Hale went on to endure five rounds of chemotherapy and 20 sessions of radiation therapy. After the first round of treatment, the teenager decided to shave her head, despite the fact that she was once “terrified of losing my hair.” Even before I lost my hair, she was like, ‘I’m always going to wear a hat. No one’s going to see my bald head, ‘”she recalls.” But as soon as I shaved my hair, I became a totally new person. I didn’t want to cover it up. ”
“That was who I am. That was the image of what was happening and how strong I was to be able to show it,” she says. “I was immediately so happy to not have that weight on my shoulders and to be able to take control of it. It was then that Hale promised to” take control of everything I could, “including her perspective on her chemotherapy port. she.
“I was not very aware of having the port because that was the access to heal me, to heal me,” she says. “That is not something I want to hide because it saved my life. In July, Hale found out that she did not have cancer, a moment that she calls” indescribable. “The teenager then focused on her physical recovery, while preparing with enthusiasm for back to school in the fall In mid-August, yearbook picture day finally arrived.
“It was an incredibly important day,” she explains. “Because at one point you say, ‘Okay, I may never have another birthday or yearbook picture again.’ I was so excited to get another picture and be able to show the new person, the strongest Allison, that I had become “.
Hale says there was no indication that the company would edit her photo, and she noted that she even checked the option that claimed to leave her image intact. Weeks later, she received the injection, and it wasn’t long before Hale was on the phone, solving the problem with the company.
“They were so kind and understanding,” she says, and she adds that she can understand why the company may have chosen to edit her photo. I’m a teenager in high school. A lot of people edit and filter their images. From their point of view, that could mean something,” she explains. “I personally don’t edit mine, but I can understand his reasoning as it is now considered so normal.”
With the battle with cancer behind her back and her sights set on pursuing forensic psychology in college, Hale says the experience of yearbook photography has given him a fresh perspective on her scar.

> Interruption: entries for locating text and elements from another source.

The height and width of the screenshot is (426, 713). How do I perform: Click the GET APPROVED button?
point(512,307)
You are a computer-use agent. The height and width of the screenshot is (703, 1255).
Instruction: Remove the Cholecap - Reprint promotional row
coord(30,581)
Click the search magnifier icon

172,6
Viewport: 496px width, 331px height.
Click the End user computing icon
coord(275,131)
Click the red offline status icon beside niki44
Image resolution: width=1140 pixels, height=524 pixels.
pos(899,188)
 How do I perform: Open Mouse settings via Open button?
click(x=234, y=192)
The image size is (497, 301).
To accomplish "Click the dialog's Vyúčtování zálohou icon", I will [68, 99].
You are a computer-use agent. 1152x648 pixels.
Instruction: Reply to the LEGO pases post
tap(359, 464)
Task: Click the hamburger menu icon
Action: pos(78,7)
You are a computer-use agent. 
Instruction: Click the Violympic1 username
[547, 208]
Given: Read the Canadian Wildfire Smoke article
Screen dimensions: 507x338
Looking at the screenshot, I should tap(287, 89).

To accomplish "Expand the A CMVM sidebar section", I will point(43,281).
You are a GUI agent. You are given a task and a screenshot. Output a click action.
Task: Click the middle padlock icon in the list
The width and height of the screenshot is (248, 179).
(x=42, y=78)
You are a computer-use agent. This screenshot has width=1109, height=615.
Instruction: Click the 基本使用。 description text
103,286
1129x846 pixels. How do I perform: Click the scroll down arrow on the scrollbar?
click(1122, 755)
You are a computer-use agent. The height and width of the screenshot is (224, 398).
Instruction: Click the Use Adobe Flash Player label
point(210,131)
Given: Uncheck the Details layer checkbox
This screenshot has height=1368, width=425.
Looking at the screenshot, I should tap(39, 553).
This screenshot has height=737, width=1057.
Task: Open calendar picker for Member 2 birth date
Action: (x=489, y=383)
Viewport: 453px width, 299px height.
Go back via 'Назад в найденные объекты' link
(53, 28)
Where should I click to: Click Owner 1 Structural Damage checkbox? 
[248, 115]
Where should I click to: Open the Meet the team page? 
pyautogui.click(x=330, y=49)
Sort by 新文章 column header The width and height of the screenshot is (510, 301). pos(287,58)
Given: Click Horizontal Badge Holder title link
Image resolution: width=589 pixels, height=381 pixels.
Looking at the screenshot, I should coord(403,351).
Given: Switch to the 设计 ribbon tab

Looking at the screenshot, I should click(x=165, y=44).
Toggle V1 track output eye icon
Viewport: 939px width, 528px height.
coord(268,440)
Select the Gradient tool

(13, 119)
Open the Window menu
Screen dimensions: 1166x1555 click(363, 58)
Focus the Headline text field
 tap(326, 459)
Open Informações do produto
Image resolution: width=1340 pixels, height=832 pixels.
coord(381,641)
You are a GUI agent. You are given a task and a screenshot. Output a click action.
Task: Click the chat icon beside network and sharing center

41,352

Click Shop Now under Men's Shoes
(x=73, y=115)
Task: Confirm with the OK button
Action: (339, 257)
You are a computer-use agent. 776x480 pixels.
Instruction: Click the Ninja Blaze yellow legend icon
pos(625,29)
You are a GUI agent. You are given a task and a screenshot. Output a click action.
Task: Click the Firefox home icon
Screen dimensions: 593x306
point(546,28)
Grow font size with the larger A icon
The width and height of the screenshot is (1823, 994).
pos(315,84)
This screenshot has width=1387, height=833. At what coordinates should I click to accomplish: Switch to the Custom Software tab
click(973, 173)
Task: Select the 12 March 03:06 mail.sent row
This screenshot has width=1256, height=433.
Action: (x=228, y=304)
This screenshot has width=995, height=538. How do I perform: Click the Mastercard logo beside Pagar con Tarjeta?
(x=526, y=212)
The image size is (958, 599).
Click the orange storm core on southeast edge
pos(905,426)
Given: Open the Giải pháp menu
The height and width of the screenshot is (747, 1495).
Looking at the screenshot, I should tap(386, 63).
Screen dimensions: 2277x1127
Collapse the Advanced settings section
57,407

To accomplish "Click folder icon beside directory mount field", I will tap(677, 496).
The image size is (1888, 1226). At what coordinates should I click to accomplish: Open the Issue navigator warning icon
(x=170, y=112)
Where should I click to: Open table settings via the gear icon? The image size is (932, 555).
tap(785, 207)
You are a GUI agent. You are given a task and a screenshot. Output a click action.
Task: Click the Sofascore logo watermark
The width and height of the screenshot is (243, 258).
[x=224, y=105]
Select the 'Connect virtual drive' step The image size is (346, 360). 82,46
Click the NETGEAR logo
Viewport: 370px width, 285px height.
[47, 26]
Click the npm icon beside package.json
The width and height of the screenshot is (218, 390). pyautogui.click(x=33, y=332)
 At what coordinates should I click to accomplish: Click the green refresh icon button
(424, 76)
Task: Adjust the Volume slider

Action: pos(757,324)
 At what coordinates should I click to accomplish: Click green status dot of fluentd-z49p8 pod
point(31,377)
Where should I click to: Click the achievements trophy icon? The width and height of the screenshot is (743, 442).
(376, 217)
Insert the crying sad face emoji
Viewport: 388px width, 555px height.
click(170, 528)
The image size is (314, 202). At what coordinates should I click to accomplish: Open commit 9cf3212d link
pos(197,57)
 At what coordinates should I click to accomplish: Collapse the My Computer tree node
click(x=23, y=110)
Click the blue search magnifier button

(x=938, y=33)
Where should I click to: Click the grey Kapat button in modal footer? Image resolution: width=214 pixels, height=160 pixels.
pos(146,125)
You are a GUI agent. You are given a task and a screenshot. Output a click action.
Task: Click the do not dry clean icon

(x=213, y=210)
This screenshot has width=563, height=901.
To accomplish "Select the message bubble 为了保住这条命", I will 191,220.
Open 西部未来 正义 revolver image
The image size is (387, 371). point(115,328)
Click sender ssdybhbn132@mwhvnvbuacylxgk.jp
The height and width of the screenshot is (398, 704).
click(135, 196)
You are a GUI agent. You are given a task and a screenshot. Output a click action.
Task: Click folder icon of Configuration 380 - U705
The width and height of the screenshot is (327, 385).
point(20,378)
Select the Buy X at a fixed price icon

“When I look at my scar now, I feel incredibly empowered, stronger than I ever thought I could be,” she says. “I feel like a beautiful person, not even looking in the mirror, but thinking about who I am and how I am trying to improve.” And while she knows that everyone might not feel this way about her blemishes right away from her, she Hale has some advice.
“Self-acceptance and self-esteem look different for everyone,” she says. “It’s her own journey, really. When I start to feel bad, it’s a moment when I remind myself that it’s okay to feel that way. Everyone feels that way at some point or another. Feel those feelings,” she adds. . “And once you see it, your world is going to change and it is going to change for the better.”